# Getting a minimum number of texts to trim

Code by Morgan Lundy, Peizhen Wu, and Ted Underwood

In [2]:
import pandas as pd
import numpy as np
from pathlib import Path
import os


In [3]:
alltexts = pd.read_csv('alltexts.csv') # this file should be in the folder already
alltexts.head()

Unnamed: 0.1,Unnamed: 0,docid,author,authordate,title,latestcomp,hathidate,imprint,gutenstring,enumcron,...,contents,instances,genre,audience,authgender,multiplehtids,comments,coder,Folder,Trimmed
0,0,loc.ark=+13960+t5p851b8s,"Reid, Stuart J.",,Lord John Russell,1895,,New York;Harper & brothers;1,"Reid, Stuart J. | Lord John Russell",<blank>,...,,,bio,,u,,,morgan,gutenbiotrimmed,Trimmed
1,1,hvd.32044070870779,"Smiles, Samuel,",,Lives of the engineers,1879,,London;J. Murray;1874-1877.,"Smiles, Samuel | Lives of the Engineers",v. 5,...,,,bio | short,,m,,"2 people, mixed together (not one per chapter)",morgan,gutenbiotrimmed,Trimmed
2,2,mdp.39015005892362,"Cruttwell, Maud.",,Luca Signorelli,1899,,London;G. Bell & sons;1899.,"Cruttwell, Maud | Luca Signorelli",<blank>,...,,,bio,,f,,,morgan,gutenbiotrimmed,Trimmed
3,3,mdp.39015051108531,"Bettany, George Thomas,",,Life of Charles Darwin,1887,,London;W. Scott;1887.,"Bettany, George Thomas | Life of Charles Darwin",<blank>,...,,,bio,,m,,,morgan,gutenbiotrimmed,Trimmed
4,4,loc.ark=+13960+t6b27z54n,"Gay, Sydney Howard,",,James Madison,1889,,"Boston;New York;Houghton, Mi","Gay, Sydney Howard | James Madison",<blank>,...,,,bio,,u,,,morgan,gutenbiotrimmed,Trimmed


**ML:** What are our "rarest" texts that we know we will need to trim? 
Texts by women, written in the 18thc (or our oldest time "chunk") that are biographies ... 
are these the 3 parameters we're sticking with? 

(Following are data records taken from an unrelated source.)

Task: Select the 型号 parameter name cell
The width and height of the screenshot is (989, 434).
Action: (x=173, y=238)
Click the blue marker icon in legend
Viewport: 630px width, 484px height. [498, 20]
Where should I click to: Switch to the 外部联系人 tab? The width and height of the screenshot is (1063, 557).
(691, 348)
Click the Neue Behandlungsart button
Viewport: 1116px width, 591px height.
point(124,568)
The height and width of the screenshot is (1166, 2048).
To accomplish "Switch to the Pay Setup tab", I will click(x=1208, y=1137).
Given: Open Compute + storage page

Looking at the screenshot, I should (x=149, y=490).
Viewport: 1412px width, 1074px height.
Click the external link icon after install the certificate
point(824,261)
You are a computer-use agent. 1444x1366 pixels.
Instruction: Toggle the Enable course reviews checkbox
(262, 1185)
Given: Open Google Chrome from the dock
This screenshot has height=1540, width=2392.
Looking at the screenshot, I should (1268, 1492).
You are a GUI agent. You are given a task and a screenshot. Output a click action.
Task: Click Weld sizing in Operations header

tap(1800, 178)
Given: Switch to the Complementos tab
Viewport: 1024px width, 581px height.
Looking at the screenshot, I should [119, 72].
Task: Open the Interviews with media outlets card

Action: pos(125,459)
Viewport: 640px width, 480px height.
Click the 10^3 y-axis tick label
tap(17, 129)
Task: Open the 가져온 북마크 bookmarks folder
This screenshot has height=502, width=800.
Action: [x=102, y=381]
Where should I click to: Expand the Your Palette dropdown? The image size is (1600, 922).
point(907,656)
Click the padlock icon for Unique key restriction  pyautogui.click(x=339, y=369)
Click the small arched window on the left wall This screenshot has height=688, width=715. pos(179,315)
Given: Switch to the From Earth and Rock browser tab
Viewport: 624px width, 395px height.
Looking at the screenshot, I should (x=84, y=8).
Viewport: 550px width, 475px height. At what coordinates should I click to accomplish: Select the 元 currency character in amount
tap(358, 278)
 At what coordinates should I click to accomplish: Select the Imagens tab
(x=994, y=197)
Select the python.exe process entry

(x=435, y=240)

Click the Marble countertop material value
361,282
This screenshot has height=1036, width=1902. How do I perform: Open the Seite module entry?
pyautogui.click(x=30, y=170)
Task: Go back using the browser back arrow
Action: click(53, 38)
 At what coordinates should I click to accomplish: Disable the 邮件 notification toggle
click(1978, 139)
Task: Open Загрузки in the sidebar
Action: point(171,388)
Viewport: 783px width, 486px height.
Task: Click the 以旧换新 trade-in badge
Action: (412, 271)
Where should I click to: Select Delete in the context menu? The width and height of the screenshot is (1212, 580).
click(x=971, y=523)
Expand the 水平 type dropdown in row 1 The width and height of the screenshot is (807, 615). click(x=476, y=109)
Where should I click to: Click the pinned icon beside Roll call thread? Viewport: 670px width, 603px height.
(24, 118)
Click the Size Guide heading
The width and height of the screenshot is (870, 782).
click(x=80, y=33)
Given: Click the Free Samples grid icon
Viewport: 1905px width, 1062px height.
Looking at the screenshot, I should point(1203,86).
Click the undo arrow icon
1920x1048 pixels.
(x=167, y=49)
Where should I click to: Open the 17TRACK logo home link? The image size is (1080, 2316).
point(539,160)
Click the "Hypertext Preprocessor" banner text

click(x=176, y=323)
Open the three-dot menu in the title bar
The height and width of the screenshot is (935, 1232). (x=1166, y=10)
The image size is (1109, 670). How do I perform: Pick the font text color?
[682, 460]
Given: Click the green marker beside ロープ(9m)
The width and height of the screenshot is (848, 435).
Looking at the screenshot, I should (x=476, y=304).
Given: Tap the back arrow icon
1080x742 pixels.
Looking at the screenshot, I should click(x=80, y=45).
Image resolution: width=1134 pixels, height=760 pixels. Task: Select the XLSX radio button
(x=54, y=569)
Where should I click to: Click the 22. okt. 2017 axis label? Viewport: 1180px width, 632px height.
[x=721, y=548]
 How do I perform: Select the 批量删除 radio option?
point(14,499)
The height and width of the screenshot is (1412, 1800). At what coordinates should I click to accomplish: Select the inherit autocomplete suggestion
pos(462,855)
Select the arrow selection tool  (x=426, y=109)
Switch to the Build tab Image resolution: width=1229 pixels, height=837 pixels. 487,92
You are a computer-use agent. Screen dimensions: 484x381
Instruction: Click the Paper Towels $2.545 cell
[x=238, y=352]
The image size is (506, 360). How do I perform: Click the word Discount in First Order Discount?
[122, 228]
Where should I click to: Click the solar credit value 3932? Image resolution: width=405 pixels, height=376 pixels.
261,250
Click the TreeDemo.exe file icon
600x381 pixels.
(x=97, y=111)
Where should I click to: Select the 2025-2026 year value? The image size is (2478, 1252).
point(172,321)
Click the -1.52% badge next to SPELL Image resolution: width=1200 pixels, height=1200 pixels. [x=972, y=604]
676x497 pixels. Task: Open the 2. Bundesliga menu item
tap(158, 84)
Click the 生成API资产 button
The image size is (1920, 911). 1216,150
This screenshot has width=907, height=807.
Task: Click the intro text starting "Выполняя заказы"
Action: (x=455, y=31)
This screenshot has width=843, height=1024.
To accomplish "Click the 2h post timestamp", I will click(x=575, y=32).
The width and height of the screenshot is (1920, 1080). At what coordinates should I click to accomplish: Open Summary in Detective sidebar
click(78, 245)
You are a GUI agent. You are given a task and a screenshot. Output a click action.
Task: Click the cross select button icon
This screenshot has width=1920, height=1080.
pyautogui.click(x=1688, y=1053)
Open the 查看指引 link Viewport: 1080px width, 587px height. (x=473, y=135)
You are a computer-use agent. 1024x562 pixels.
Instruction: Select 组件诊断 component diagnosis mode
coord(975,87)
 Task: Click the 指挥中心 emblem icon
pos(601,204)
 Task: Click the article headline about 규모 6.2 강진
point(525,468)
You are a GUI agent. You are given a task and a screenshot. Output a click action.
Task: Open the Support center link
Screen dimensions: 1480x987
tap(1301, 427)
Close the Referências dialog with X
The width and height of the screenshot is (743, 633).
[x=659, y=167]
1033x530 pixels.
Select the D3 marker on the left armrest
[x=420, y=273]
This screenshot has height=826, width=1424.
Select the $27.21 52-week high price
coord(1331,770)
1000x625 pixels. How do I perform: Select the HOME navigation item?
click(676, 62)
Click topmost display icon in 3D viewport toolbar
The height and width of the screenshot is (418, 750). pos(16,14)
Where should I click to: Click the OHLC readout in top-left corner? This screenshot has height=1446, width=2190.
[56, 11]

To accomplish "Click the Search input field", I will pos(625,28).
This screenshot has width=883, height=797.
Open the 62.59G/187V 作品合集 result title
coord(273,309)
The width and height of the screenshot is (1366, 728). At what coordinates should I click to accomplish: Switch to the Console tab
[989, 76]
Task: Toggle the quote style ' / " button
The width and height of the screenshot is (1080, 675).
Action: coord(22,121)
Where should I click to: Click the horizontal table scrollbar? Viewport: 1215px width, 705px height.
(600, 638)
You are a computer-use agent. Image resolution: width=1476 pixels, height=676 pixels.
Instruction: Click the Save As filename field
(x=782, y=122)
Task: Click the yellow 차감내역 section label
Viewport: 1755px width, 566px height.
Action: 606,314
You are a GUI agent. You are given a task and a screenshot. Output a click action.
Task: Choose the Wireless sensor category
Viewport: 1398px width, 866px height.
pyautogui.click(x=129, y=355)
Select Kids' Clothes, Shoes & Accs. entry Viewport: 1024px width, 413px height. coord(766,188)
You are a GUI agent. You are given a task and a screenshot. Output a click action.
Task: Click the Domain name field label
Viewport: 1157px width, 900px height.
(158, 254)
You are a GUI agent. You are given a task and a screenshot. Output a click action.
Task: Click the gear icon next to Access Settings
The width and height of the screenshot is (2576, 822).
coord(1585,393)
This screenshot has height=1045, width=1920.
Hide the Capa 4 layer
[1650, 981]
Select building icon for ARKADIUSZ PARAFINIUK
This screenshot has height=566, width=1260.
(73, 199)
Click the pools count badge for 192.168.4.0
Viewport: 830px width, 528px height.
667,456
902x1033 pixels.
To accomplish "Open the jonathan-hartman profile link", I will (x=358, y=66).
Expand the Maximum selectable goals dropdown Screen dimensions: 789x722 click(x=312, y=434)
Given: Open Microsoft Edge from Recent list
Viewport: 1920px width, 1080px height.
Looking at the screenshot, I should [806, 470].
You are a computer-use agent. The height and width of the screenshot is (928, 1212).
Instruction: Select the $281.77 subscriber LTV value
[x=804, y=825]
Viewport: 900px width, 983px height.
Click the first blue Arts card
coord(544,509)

**TU:** Yes; let's define the oldest time chunk as before the median date of fiction.

In [5]:
alltexts['isfic'] = alltexts['genre'].str.startswith('fic')
sum(alltexts['isfic'])

654

In [6]:
np.median(alltexts.loc[alltexts['isfic'], 'latestcomp'])

1905.0

The median date is actually quite late. Let's make this a round number and call the two classes "up to 1899" and "1900 and after."

In [7]:
sum(~pd.isnull(alltexts.loc[alltexts['isfic'] & (alltexts['latestcomp'] < 1900), 'Trimmed']))

113

In [9]:
len(alltexts.loc[alltexts['isfic'] & (alltexts['latestcomp'] < 1900), 'Trimmed'])

261

So there's about 150 texts we should probably trim right there. 

We could start with those; we're pretty sure we're going to need to trim them, both because we'll need them for the chronological model: 20c / before 20c, and because we'll need many of them for chronological matching if we're trying to model a *non-chronological* boundary e.g. novels by women to those by men. 

In a situation like that, it's usually a good idea to use matching methods (select negative examples that pretty closely match the positive examples by date), because language change is otherwise such a powerful signal that it otherwise inevitably contaminates your model. And since pre-1900 texts are spread out across the timeline, we'll probably do a better job of matching if we maximize their density.

So first, I'll need to download some of these texts from Gutenberg! We don't even have them all yet.

Then we can think about 20c texts.

In [10]:
len(alltexts.loc[alltexts['isfic'] & (alltexts['latestcomp'] >= 1900), 'Trimmed'])

393

In [12]:
sum(~pd.isnull(alltexts.loc[alltexts['isfic'] & (alltexts['latestcomp'] >= 1900), 'Trimmed']))

62

We also have some trimming to do here, but not as much as it looks like, because we can be strategic.